===== DATA FOR THIS TASK

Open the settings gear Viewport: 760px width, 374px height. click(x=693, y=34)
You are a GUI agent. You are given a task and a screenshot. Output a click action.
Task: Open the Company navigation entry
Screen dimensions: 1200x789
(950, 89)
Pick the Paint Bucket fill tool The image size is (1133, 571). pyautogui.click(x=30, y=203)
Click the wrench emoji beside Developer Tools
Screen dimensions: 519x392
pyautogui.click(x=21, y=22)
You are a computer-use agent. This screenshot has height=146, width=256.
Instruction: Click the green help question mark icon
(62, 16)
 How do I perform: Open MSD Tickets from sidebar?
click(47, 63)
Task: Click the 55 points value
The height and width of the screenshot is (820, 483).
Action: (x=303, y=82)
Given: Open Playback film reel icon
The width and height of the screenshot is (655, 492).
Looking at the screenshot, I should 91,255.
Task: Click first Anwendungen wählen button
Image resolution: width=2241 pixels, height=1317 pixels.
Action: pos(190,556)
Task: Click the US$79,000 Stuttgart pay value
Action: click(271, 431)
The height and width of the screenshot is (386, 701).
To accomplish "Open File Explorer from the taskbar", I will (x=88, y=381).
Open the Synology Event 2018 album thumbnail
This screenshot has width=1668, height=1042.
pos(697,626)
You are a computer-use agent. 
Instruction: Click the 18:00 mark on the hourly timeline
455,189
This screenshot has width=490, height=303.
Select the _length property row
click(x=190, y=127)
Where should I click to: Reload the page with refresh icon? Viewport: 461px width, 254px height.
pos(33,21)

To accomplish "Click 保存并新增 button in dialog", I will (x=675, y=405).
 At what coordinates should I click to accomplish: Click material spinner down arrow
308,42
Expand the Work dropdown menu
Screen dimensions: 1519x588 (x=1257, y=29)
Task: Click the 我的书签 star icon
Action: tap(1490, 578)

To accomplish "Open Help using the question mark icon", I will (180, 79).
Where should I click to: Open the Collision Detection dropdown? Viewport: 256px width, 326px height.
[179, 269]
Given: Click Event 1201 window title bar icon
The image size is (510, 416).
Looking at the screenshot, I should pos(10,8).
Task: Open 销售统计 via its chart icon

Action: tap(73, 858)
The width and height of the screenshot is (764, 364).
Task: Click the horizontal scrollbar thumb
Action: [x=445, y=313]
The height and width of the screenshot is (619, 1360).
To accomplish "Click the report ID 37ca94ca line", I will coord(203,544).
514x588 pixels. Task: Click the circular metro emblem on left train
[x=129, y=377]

==========

• _EXERCISE_
Which lines of the records above contain the word "mark"? Return each of them in full.

• _RESULT_
Instruction: Click the green help question mark icon
Instruction: Click the 18:00 mark on the hourly timeline
To accomplish "Open Help using the question mark icon", I will (180, 79).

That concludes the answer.